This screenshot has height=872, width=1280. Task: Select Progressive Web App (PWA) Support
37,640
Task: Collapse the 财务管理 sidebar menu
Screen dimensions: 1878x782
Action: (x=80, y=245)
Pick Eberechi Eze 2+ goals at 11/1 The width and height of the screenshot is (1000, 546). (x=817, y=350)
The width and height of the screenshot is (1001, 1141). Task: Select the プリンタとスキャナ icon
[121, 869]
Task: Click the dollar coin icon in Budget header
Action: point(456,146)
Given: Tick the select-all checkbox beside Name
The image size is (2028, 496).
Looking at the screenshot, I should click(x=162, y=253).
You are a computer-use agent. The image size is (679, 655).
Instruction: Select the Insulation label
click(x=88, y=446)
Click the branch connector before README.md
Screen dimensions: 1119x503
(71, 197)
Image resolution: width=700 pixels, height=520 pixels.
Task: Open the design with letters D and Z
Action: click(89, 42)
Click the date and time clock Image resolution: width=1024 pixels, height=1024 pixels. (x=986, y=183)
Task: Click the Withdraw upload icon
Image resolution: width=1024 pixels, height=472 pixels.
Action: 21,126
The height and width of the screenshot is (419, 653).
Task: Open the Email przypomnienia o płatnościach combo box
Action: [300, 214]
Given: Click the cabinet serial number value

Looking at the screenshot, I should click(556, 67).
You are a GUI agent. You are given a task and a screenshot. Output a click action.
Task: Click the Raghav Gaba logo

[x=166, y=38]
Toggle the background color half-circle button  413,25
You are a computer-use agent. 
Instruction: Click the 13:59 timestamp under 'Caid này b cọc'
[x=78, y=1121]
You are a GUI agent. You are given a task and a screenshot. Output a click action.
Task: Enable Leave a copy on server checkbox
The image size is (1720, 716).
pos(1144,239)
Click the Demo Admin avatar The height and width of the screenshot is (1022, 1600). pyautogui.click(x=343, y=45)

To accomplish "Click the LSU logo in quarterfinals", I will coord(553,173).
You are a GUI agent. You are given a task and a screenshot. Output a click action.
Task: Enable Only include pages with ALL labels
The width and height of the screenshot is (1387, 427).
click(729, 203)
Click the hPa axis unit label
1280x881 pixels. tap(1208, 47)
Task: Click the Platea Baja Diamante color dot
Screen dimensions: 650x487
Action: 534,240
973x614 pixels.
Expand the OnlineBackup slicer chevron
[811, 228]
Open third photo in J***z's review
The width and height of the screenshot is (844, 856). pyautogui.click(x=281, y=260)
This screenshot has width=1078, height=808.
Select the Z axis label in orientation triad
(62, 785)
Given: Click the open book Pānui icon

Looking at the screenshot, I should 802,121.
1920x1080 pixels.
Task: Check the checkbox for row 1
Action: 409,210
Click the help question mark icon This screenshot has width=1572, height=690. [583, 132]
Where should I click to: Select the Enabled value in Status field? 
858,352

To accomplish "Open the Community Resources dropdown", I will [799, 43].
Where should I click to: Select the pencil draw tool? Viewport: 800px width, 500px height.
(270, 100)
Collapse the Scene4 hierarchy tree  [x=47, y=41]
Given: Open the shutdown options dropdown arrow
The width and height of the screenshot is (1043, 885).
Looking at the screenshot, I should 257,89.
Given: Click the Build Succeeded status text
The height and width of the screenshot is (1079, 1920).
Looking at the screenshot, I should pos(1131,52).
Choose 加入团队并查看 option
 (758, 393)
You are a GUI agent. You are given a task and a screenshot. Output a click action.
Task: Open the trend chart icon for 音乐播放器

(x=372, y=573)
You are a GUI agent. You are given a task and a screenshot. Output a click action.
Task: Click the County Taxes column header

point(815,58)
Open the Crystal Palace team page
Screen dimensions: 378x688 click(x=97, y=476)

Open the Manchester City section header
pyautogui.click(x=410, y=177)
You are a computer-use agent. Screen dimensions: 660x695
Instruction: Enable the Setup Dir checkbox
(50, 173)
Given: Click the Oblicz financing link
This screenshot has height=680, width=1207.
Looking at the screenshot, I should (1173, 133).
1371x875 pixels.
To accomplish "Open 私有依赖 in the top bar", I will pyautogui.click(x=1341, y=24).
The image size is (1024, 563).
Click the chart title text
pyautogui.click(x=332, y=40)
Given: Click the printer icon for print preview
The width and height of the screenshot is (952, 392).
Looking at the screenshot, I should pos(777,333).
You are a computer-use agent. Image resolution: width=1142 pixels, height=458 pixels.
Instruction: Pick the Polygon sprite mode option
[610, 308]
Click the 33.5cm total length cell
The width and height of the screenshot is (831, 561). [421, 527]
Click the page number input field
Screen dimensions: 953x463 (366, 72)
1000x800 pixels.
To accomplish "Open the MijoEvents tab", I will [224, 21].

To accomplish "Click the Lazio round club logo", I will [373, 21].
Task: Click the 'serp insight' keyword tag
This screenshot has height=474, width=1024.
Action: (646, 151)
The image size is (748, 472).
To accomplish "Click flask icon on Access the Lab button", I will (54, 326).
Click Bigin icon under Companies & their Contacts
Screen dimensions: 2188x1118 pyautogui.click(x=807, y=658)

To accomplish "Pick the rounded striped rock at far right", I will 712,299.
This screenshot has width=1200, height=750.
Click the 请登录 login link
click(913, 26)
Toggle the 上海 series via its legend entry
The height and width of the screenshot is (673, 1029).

━━━━━━━━━━━━━━━━━━━━

Work order:
Word for word, restate the lines above from the line containing "Given: Open the" through the line containing "The image size is (1024, 563).", with both included and nothing else.

Task response:
Given: Open the shutdown options dropdown arrow
The width and height of the screenshot is (1043, 885).
Looking at the screenshot, I should 257,89.
Given: Click the Build Succeeded status text
The height and width of the screenshot is (1079, 1920).
Looking at the screenshot, I should pos(1131,52).
Choose 加入团队并查看 option
 (758, 393)
You are a GUI agent. You are given a task and a screenshot. Output a click action.
Task: Open the trend chart icon for 音乐播放器

(x=372, y=573)
You are a GUI agent. You are given a task and a screenshot. Output a click action.
Task: Click the County Taxes column header

point(815,58)
Open the Crystal Palace team page
Screen dimensions: 378x688 click(x=97, y=476)

Open the Manchester City section header
pyautogui.click(x=410, y=177)
You are a computer-use agent. Screen dimensions: 660x695
Instruction: Enable the Setup Dir checkbox
(50, 173)
Given: Click the Oblicz financing link
This screenshot has height=680, width=1207.
Looking at the screenshot, I should (1173, 133).
1371x875 pixels.
To accomplish "Open 私有依赖 in the top bar", I will pyautogui.click(x=1341, y=24).
The image size is (1024, 563).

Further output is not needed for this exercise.